* **PROMPT**: Swap "Economy" for "Finance" in the stretch of items from the line containing "Screen dimensions: 1024x704" through the line containing "[x=465, y=805]". Return only those lines, with everything else left unchanged.

# # # #

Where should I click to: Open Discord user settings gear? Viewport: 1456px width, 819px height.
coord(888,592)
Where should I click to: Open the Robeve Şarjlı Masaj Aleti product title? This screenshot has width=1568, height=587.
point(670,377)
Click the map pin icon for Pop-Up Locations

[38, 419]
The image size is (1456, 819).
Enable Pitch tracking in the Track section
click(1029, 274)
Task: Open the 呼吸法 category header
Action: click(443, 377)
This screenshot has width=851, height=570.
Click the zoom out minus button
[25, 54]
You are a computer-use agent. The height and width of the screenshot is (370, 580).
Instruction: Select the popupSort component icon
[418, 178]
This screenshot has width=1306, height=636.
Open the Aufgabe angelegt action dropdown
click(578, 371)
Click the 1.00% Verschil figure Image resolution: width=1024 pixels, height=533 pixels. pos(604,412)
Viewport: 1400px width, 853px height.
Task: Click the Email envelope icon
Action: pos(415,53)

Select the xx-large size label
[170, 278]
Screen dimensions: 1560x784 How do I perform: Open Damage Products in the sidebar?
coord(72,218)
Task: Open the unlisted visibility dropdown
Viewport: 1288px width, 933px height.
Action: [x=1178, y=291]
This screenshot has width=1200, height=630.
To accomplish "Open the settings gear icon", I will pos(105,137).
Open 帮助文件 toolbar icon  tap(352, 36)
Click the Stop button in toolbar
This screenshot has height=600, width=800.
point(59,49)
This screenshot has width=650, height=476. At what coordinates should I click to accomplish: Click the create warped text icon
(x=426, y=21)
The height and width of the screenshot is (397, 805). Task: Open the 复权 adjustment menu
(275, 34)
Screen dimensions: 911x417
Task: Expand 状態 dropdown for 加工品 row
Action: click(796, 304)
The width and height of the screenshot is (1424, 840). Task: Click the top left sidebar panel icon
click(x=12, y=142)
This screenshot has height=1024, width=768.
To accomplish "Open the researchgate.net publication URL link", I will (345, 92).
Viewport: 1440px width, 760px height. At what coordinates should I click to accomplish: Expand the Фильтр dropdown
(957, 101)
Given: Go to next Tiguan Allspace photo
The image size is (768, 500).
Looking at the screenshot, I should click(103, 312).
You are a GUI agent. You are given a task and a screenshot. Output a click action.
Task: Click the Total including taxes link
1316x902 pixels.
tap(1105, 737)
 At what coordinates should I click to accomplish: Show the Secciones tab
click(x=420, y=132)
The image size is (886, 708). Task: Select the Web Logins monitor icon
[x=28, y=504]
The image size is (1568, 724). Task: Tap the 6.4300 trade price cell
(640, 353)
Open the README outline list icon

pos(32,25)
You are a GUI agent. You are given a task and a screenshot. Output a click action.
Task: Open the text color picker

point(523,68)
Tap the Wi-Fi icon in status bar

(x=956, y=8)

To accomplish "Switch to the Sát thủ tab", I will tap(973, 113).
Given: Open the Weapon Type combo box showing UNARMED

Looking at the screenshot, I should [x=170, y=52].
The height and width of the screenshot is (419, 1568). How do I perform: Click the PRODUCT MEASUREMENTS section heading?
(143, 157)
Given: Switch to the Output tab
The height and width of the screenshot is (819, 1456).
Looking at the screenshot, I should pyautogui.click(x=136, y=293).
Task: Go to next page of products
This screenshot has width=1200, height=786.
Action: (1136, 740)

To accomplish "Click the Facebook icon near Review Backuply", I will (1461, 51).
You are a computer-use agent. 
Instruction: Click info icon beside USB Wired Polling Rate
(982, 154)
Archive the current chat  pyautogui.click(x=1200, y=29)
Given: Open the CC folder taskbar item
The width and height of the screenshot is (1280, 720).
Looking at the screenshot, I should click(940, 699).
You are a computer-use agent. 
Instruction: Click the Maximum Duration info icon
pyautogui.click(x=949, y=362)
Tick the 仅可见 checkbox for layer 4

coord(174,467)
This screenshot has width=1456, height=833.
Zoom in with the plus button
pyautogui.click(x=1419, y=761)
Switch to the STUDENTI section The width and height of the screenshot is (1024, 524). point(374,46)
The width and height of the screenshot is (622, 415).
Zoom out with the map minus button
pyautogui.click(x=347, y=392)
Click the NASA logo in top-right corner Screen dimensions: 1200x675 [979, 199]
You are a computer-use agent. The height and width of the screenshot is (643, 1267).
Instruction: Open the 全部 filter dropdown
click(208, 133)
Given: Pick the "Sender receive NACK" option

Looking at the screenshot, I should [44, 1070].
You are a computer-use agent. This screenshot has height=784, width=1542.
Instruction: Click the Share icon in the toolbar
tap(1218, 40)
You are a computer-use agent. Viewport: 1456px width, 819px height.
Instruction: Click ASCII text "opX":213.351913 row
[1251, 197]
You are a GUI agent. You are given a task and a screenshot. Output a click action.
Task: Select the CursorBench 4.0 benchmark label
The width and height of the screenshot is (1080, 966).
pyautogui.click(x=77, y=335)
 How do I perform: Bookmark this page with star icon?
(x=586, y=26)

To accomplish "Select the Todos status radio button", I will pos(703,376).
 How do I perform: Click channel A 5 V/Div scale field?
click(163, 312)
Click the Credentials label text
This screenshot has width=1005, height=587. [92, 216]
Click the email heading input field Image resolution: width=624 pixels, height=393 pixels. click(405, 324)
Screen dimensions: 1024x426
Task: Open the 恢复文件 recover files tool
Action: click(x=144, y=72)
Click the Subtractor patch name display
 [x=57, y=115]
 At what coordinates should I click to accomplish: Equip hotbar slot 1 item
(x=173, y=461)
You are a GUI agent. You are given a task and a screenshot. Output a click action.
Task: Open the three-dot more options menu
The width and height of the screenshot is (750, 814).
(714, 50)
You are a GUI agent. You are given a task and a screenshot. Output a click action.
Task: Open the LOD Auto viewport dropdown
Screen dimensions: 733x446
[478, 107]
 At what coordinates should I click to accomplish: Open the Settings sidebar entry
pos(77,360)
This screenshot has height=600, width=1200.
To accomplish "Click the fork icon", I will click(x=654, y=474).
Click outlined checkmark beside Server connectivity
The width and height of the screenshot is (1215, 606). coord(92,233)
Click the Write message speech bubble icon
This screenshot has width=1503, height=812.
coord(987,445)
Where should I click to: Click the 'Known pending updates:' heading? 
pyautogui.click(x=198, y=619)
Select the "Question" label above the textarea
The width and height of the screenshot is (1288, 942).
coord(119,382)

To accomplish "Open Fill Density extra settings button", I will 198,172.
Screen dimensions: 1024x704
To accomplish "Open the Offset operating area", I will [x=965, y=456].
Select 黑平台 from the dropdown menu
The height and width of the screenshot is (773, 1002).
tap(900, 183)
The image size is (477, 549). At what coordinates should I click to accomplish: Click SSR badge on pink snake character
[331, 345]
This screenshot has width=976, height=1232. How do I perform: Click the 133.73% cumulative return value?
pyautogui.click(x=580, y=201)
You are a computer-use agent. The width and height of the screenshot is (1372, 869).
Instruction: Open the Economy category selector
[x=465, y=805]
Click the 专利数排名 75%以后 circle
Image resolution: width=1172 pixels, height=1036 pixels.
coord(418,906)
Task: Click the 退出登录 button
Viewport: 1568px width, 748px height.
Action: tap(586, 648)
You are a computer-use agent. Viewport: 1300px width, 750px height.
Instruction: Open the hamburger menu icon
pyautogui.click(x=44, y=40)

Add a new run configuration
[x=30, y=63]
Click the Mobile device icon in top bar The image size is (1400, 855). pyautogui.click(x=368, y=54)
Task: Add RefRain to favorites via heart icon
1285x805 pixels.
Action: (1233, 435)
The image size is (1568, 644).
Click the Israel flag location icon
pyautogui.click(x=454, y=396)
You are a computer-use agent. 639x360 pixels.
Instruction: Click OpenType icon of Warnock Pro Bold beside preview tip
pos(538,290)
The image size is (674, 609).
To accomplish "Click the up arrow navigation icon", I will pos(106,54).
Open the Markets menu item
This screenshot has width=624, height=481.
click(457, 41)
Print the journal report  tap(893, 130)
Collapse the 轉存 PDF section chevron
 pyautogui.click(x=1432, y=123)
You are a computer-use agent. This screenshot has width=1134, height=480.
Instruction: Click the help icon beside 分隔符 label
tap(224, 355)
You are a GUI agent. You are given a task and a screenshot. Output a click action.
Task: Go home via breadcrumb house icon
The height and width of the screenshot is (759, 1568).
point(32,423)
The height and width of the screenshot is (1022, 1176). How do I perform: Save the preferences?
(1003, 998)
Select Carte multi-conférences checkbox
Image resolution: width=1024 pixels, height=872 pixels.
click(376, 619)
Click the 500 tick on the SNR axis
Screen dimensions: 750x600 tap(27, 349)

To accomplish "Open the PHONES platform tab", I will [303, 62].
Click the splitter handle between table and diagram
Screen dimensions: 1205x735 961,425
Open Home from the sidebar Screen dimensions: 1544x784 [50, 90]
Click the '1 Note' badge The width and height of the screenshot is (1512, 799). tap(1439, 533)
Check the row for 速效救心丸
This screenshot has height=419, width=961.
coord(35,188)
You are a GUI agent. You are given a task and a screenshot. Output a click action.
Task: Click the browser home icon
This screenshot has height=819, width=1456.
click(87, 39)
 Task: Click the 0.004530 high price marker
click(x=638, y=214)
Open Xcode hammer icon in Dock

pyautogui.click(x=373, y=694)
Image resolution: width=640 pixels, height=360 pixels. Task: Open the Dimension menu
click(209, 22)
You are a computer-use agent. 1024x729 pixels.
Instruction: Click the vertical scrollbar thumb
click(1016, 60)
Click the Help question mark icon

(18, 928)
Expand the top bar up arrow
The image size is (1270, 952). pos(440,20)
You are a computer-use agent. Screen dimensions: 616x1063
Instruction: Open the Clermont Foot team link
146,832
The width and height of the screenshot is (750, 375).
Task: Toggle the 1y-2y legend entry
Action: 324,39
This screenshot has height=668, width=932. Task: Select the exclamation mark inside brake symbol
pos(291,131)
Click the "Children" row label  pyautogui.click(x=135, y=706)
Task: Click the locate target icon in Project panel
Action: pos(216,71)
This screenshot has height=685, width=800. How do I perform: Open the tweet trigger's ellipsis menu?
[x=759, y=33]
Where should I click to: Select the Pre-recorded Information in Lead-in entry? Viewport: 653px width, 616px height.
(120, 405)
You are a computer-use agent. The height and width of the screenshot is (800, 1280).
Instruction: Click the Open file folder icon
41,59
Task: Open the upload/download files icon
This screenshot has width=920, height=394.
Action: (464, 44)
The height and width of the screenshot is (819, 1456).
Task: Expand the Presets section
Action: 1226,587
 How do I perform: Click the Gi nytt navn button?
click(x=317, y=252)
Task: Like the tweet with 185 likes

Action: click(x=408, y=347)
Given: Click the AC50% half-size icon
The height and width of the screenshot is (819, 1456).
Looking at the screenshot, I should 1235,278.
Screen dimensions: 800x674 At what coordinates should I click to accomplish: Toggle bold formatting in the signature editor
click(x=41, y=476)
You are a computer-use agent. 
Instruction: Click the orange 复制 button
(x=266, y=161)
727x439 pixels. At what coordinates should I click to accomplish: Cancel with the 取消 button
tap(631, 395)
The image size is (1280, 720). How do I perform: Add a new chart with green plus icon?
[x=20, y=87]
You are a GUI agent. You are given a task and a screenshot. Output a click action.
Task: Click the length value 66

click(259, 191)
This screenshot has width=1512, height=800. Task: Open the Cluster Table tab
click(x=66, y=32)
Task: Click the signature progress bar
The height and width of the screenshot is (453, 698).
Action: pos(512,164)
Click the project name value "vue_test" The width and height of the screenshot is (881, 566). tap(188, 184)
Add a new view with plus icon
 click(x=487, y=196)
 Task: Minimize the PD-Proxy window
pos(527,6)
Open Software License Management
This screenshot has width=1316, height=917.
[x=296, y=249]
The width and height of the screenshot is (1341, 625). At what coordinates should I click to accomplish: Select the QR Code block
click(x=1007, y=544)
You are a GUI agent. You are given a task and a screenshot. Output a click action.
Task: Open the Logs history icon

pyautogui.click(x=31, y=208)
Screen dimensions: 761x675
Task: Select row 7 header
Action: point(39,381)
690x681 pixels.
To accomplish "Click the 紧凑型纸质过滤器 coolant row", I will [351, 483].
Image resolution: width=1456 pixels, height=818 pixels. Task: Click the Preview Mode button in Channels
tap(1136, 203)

# # # #

* **SOLUTION TO THIS EXERCISE**:
Screen dimensions: 1024x704
To accomplish "Open the Offset operating area", I will [x=965, y=456].
Select 黑平台 from the dropdown menu
The height and width of the screenshot is (773, 1002).
tap(900, 183)
The image size is (477, 549). At what coordinates should I click to accomplish: Click SSR badge on pink snake character
[331, 345]
This screenshot has width=976, height=1232. How do I perform: Click the 133.73% cumulative return value?
pyautogui.click(x=580, y=201)
You are a computer-use agent. The width and height of the screenshot is (1372, 869).
Instruction: Open the Finance category selector
[x=465, y=805]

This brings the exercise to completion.